Answer

**step1** Understanding the Problem

We are given a rule, which is like a recipe, for finding an output number when we put in an input number. This rule is called $$f(x) = ax + 6$$. Here, 'x' is the input number, and 'f(x)' is the output number. The letter 'a' represents a specific number that we do not know yet.
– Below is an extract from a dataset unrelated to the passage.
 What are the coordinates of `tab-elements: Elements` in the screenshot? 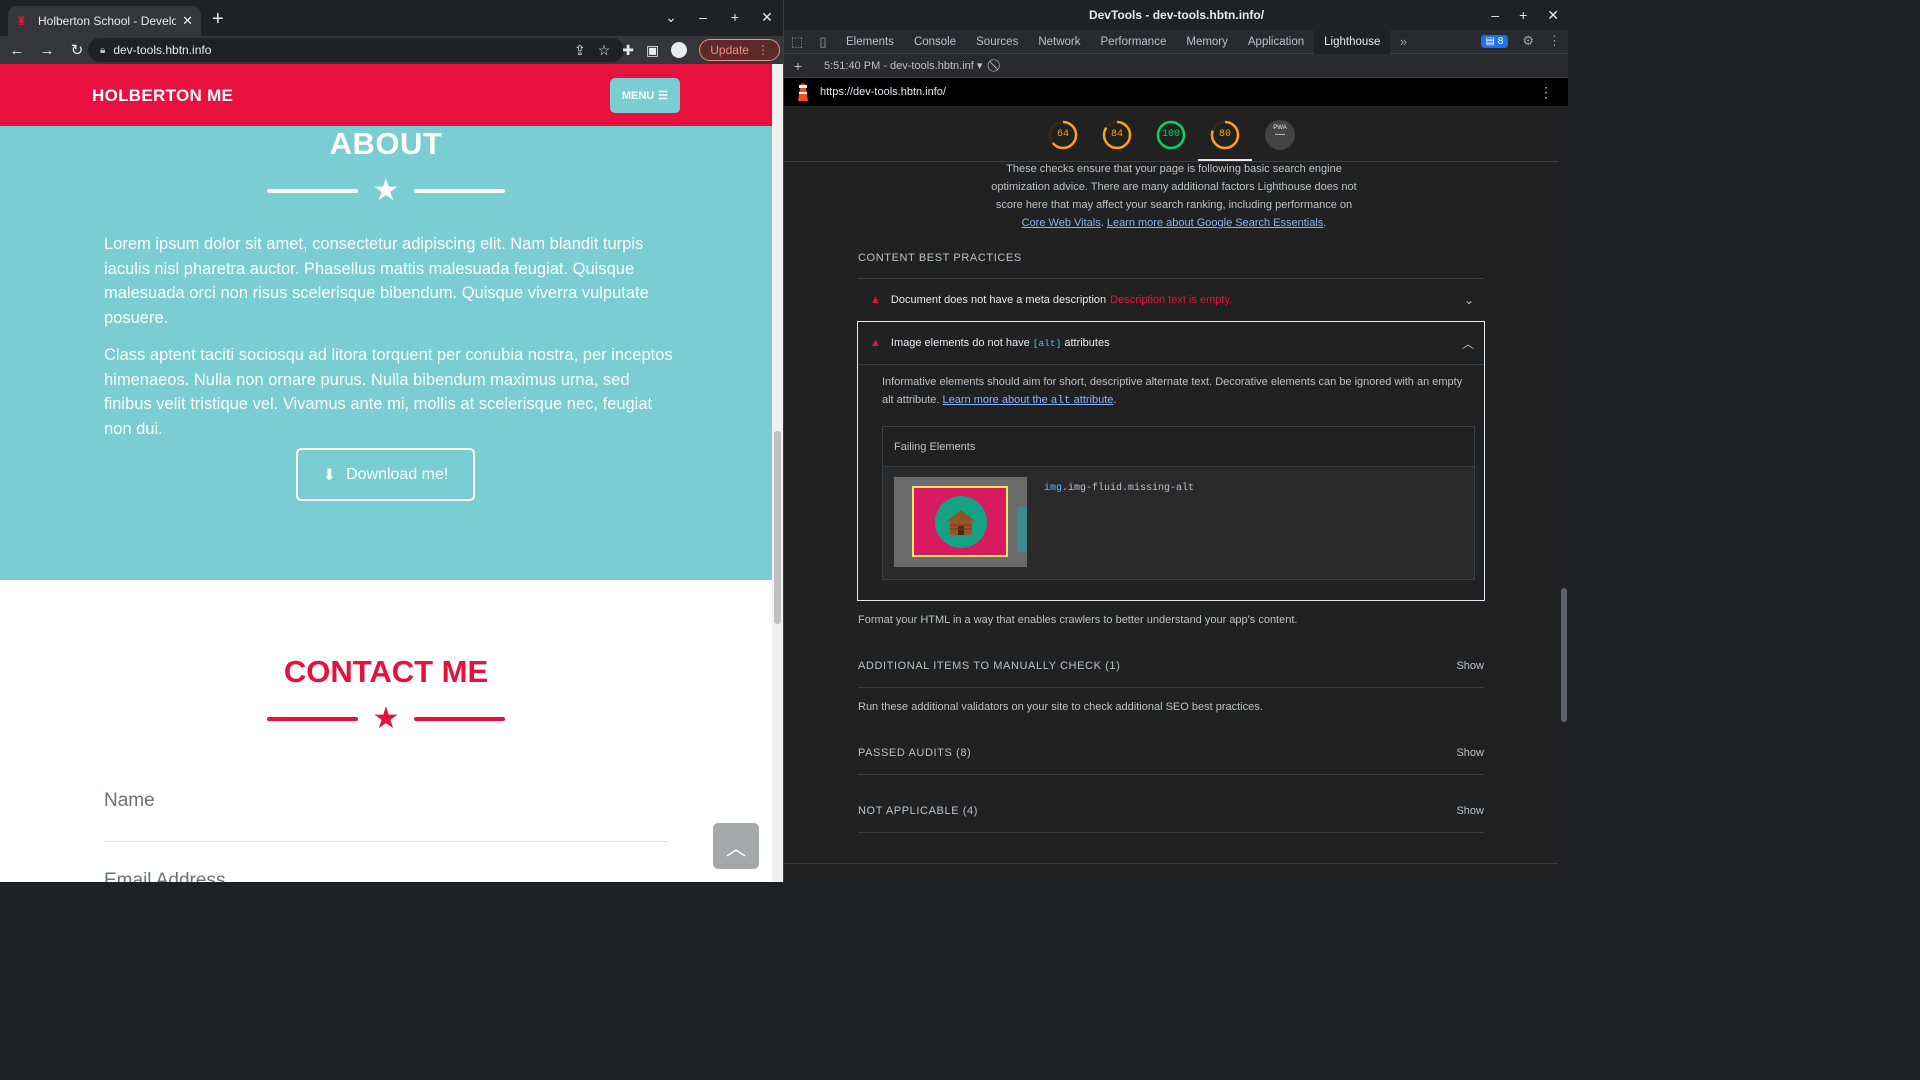 It's located at (870, 42).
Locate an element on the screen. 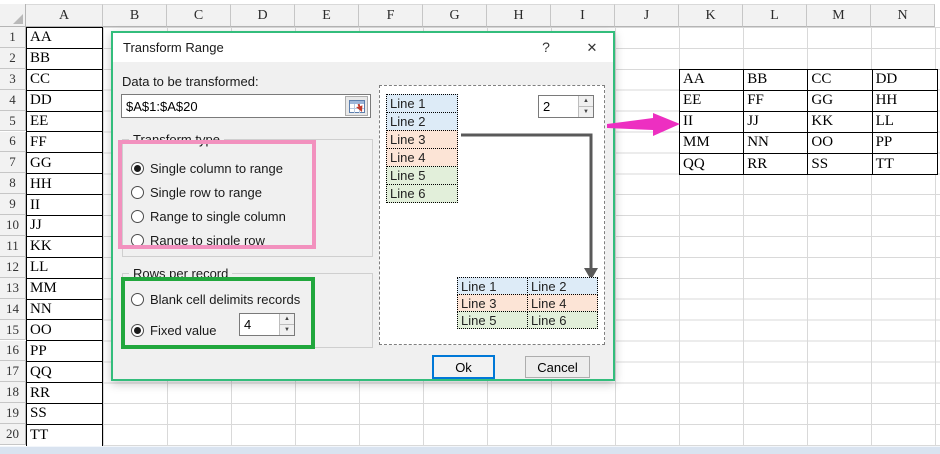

We are also given a special piece of information: when the input number 'x' is 1, the output number 'f(x)' is 11. Our goal is to discover what number 'a' must be for this to be true.

**step2** Applying the Given Information to the Rule

We know that if we put 1 into the rule, the output is 11. So, let's replace 'x' with 1 in our rule $$f(x) = ax + 6$$.
This gives us:
$$f(1) = a \times 1 + 6$$
We are told that $$f(1)$$ is equal to 11. So we can write:
$$11 = a \times 1 + 6$$
Since any number multiplied by 1 is the number itself, $$a \times 1$$ is simply 'a'.
So, our statement becomes:
$$11 = a + 6$$
This means that when you add 6 to the number 'a', the result is 11.

**step3** Finding the Value of 'a'

We have the statement $$11 = a + 6$$. To find the number 'a', we need to figure out what number, when 6 is added to it, gives 11.
We can do this by starting with 11 and taking away 6.
$$a = 11 - 6$$
Now, we perform the subtraction:
$$11 - 6 = 5$$
So, the number 'a' is 5.
This means that the specific number 'a' that makes the rule work as described is 5.